Spaghettieis is a fun ice cream sundae created by Dario Fontanella, son of an Italian immigrant and owner of an ice cream parlor in Mannheim, Germany, in 1969. It has been a German specialty since then but is virtually never seen outside of Germany.

The original method called for pressing vanilla ice cream through a spaetzle press, but it's unlikely you'll find one in the U.S. Using a potato ricer is an alternative method. Pressing ice cream through a potato ricer creates "noodles," strawberry sauce looks like tomato sauce, and coconut or white chocolate shavings play the Parmesan cheese role.


  • 1 pound fresh strawberries (washed and hulled)
  • 2 to 3 tablespoons orange juice
  • 1/4 cup sugar (divided)
  • 1 cup whipping cream
  • 4 cups softened vanilla ice cream
  • 2 to 3 tablespoons white chocolate shavings (or coconut shreds)

Steps to Make It

Prepare the Strawberry Sauce

  1. Gather the ingredients.

  2. Cut the strawberries in half or quarters, and place them in a blender.

  3. Add the orange juice and 2 tablespoons sugar, and blend until smooth. Add a little more juice or sugar to taste, if needed.

  4. Refrigerate until very cold, or up to one day.

Assemble the Sundaes

  1. Gather the ingredients.

  2. Whip the cold whipping cream until soft peaks form.

  3. Add remaining sugar to taste, and beat until stiff. 

  4. Place a dollop of whipped cream onto each plate or sundae cup.

  5. Use an extra plate to hold the ​potato ricer, and scoop about 1 cup of ice cream into it.

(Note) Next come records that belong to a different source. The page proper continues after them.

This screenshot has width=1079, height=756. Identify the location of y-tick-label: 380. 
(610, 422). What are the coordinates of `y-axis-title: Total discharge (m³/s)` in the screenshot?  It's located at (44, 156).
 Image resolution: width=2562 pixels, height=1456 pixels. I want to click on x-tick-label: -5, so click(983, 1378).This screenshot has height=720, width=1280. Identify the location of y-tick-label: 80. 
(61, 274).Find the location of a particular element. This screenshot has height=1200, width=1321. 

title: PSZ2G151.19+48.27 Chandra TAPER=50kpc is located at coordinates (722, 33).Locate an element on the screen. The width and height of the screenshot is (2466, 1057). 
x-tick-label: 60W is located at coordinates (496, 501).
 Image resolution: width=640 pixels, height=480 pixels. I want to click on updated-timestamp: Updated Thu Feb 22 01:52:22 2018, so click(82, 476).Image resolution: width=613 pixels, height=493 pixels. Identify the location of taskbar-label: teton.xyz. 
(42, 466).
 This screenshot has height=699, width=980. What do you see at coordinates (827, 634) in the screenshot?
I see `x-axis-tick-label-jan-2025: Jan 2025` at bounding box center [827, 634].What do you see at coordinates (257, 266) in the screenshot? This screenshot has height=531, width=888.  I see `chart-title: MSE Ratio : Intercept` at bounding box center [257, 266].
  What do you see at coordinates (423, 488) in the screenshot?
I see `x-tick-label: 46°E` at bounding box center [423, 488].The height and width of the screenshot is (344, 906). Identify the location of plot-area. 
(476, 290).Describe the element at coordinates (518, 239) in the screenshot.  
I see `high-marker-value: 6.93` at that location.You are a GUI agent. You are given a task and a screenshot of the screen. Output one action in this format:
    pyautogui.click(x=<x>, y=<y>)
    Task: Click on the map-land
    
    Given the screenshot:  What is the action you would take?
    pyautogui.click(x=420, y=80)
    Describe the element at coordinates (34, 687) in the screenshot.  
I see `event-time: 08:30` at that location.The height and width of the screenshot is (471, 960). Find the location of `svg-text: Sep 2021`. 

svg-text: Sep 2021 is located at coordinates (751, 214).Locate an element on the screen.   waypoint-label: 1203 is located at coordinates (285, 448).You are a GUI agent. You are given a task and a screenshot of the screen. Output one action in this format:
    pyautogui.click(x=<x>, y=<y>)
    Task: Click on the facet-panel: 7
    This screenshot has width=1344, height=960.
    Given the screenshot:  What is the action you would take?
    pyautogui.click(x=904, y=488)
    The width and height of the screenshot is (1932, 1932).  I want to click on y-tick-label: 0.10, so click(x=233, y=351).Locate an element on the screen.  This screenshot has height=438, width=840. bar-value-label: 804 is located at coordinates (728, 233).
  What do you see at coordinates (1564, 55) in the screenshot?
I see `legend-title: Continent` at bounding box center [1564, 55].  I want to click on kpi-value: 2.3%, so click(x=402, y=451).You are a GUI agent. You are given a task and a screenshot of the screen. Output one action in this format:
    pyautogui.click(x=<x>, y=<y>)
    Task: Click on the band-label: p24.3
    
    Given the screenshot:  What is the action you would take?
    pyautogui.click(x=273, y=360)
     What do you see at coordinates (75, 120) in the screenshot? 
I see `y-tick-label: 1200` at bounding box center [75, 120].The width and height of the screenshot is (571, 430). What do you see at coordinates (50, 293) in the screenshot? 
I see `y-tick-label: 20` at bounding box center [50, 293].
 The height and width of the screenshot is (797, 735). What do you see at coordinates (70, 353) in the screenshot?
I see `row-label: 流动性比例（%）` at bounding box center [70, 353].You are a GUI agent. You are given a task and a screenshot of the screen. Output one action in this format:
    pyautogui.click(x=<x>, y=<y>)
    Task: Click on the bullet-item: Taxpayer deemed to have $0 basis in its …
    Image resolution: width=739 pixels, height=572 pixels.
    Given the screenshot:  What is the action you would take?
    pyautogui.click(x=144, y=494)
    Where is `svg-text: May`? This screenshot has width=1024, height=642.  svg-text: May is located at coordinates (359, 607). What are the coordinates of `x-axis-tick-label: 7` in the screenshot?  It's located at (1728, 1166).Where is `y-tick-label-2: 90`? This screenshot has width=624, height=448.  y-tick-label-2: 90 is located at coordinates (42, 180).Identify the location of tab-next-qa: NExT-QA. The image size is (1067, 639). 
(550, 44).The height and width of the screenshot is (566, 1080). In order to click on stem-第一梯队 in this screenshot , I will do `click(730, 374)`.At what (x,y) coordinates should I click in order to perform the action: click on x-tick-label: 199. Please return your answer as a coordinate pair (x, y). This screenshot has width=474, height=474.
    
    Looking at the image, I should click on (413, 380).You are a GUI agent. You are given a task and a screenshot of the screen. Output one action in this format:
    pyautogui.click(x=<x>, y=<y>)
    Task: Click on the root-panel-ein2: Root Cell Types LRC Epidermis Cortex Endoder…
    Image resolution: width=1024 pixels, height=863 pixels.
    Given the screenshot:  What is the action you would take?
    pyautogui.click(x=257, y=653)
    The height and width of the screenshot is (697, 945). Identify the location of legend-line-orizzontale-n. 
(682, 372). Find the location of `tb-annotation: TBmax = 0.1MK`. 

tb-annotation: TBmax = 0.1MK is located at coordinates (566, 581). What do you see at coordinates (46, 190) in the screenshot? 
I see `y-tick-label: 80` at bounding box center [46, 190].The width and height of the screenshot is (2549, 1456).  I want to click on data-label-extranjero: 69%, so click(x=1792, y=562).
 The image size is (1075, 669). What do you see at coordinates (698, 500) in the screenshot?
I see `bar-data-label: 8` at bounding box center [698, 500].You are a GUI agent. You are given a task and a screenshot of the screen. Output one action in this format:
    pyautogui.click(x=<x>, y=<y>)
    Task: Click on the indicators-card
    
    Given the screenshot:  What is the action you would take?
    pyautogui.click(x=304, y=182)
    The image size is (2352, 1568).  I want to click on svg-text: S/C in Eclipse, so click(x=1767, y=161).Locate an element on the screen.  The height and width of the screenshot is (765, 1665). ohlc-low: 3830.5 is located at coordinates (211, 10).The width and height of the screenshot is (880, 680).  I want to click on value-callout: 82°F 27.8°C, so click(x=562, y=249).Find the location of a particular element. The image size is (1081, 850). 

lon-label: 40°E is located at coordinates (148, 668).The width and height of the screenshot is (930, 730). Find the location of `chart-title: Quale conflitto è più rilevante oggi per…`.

  6. Holding the ricer over the sundae plate, squeeze the ice cream through the holes, and swirl it onto the plate, over the whipped cream. Repeat for the other plates.

  7. Pour the strawberry sauce over each ice cream "noodle" creation, and sprinkle with shaved, white chocolate, or coconut shreds.

  8. Serve immediately.


  • Creamier ice cream makes better-shaped "noodles." In Germany, vanilla gelato would be used. Buy the best quality ice cream you can find, or buy gelato, if that's possible.
  • The whipped cream freezes a little under the ice cream and makes a crackly crust, which some people really like, but you can omit the whipped cream if you wish.
  • You can use bottled strawberry sauce.
  • If you want to make this sundae even more elaborate, add chocolate "meatballs." You could use homemade truffles or malted milk balls to fill this role in a spaghetti and meatballs sundae.
  • Serve with shortbread, white chocolate chip, or sugar cookies to mimic Italian bread.